ФРАГМЕНТ ДОКУМЕНТА ::
________________________________________

За распространение «контрреволюционных» идей досталось не только готовому «задрав штаны бежать за комсомолом» Сергею Есенину, призывавшему «слушать музыку революции» Александру Блоку или желавшему «чтоб к штыку приравняли перо» Владимиру Маяковскому (позже они прозрели, и это прозрение стоило им жизни). Но даже Максиму Горькому. В передовице «Правды», посвященной «главному пролетарскому писателю», позволившему себе публично выступить против высылки интеллигенции из России и репрессий в отношении оставшихся, неприкрытая угроза.
«Русский рабочий видел, как иной раз его лучшие друзья по классовой борьбе, как будто старые испытанные бойцы, подвергались «переменчивости настроений» и...попадая в идеологические сети буржуазии, потом делались злейшими врагами рабочего класса... Максим Горький -- это наш больной зуб. Когда-то он прочно сидел в рабочей челюсти. Немало всякой духовной пищи пережевывал рабочий класс благодаря крепости этого зуба. Теперь этот зуб расшатался. Если можно будет его запломбировать -- хорошо: он сослужит еще хорошую службу, если он безнадежно болен -- надо вырвать».
Любой человек, тем более известный и любимый писатель, осмелившийся считать, что «правда -- бог свободного человека», для советской власти был категорически опасен. И обречен.
Режим объявлял вне закона даже не оппозицию, ставшую жупелом, а тех, кто сохранил способность и волю критически относиться к действительности. Характерно, что в психиатрии так называемая «потеря критики» является одним из основных симптомов для признания человека недееспособным. Большевики пытались довести российскую интеллигенцию именно до этой социальной недееспособности и тем самым обезопасить себя от нравственной оппозиции. Нейтрализация духовной элиты давала возможность безнаказанно манипулировать массовым сознанием, в чем власть и преуспела в последующие десятилетия.
К весне 1923 года партийно-карательный механизм борьбы с инакомыслием был полностью сформирован. Интеллигенции, кстати, было даже отказано в праве именоваться классом -- она стала для большевиков прослойкой. Запись «из служащих» в анкетной графе «социальное происхождение» априори делала человека второсортным. Потом были процесс против эсеров, академическое дело, «Процесс Промпартии», «борьба с буржуазной лженаукой» кибернетикой и «продажной девкой империализма» генетикой. Позже -- ждановское постановление о журналах «Звезда» и «Ленинград», «Дело врачей» и борьба с «безродными космополитами».
Борьба власти с интеллигенцией как с потенциальной угрозой своему существованию продолжилась и после смерти Сталина, только в более «стертых» формах. Были хрущевские «бульдозерные выставки» и брежневские психушки для диссидентов. Из отдела «по интеллигенции», сформированного в начале 20-х годов, в эпоху развитого социализма выросло и окрепло Пятое управление КГБ, занимавшееся инакомыслящими. «Философские пароходы» больше не отчаливали от советских пристаней. Но наиболее ярких непокорных одиночек все-таки выжимали из СССР. Солженицын, Тарковский, Нуриев, Бродский, Ростропович...«Приструнение» интеллигенции советская власть проводила в течение всего своего существования. Принято считать, что после 1991 года эта государственная практика закончились.

________________________________________

ИСХОДНЫЕ ДАННЫЕ ::
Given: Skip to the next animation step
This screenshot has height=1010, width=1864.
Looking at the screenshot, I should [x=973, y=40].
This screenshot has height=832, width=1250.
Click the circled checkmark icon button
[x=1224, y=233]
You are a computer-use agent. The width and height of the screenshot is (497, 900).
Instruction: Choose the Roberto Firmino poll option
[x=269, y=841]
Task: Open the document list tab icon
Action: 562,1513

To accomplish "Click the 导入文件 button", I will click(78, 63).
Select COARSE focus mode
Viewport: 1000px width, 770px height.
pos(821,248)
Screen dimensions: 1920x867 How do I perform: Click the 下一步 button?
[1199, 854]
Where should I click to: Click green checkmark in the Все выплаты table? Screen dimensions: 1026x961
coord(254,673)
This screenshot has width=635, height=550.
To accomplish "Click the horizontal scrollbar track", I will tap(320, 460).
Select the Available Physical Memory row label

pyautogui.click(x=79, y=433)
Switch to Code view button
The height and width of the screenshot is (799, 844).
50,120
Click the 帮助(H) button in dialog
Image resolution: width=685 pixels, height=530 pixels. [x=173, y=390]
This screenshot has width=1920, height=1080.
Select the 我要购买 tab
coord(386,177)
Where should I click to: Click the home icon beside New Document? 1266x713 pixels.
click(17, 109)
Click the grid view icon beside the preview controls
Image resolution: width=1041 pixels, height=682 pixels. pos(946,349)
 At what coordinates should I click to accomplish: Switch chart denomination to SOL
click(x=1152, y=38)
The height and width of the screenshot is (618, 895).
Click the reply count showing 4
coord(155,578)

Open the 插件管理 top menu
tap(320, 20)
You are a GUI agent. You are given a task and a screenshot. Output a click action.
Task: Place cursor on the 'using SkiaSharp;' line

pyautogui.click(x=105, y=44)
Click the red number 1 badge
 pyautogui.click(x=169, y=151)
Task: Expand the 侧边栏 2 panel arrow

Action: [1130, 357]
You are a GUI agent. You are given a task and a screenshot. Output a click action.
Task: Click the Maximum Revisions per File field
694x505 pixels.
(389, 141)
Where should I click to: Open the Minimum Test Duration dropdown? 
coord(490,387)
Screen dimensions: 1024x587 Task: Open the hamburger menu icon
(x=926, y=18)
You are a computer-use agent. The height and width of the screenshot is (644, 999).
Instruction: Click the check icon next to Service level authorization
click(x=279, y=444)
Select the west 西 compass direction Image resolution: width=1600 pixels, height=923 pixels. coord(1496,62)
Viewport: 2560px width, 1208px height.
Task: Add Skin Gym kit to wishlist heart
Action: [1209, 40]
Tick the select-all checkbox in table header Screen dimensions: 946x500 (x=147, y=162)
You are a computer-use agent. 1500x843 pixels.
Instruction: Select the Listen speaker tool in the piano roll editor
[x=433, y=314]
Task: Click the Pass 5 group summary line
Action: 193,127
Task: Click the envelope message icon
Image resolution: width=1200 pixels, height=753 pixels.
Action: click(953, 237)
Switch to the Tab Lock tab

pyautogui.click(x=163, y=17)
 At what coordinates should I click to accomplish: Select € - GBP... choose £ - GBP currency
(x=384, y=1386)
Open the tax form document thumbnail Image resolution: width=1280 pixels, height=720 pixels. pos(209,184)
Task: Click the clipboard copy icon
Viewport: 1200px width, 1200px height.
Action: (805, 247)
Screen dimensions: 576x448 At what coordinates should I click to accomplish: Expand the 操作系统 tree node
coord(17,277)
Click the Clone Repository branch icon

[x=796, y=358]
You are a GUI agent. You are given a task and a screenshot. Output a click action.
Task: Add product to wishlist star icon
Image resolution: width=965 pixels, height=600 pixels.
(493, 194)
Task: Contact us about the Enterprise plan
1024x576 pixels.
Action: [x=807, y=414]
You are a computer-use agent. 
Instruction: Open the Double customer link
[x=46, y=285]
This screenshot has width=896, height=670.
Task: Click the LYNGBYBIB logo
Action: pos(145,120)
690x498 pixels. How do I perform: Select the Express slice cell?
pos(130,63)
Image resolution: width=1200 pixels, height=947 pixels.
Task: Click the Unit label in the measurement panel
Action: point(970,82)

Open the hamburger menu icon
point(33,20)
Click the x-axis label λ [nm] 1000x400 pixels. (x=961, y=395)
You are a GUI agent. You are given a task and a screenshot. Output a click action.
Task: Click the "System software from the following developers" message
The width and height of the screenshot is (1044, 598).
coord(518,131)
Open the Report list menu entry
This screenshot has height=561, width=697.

________________________________________

ВОПРОСЫ К ТЕКСТУ ::
**A.** Выведите без изменений часть текста о борьбе советской власти с интеллигенцией, начиная со слов «Режим объявлял вне» и заканчивая словами «в последующие десятилетия.».
**B.** Определите, согласуется ли каждое утверждение с текстом о борьбе советской власти с интеллигенцией: ответьте «да» или «нет» и дословно приведите решающие слова текста. (i) К весне 1923 года механизм борьбы с инакомыслием был полностью сформирован. (ii) Пятое управление КГБ занималось инакомыслящими. (iii) Большевики признавали интеллигенцию классом.
Этот материал взят из другого источника.

ОТВЕТЫ ПО ПОРЯДКУ ::
**A.**
Режим объявлял вне закона даже не оппозицию, ставшую жупелом, а тех, кто сохранил способность и волю критически относиться к действительности. Характерно, что в психиатрии так называемая «потеря критики» является одним из основных симптомов для признания человека недееспособным. Большевики пытались довести российскую интеллигенцию именно до этой социальной недееспособности и тем самым обезопасить себя от нравственной оппозиции. Нейтрализация духовной элиты давала возможность безнаказанно манипулировать массовым сознанием, в чем власть и преуспела в последующие десятилетия.

**B.**
(i) Да: «К весне 1923 года партийно-карательный механизм борьбы с инакомыслием был полностью сформирован».
(ii) Да: «Пятое управление КГБ, занимавшееся инакомыслящими».
(iii) Нет: «Интеллигенции, кстати, было даже отказано в праве именоваться классом».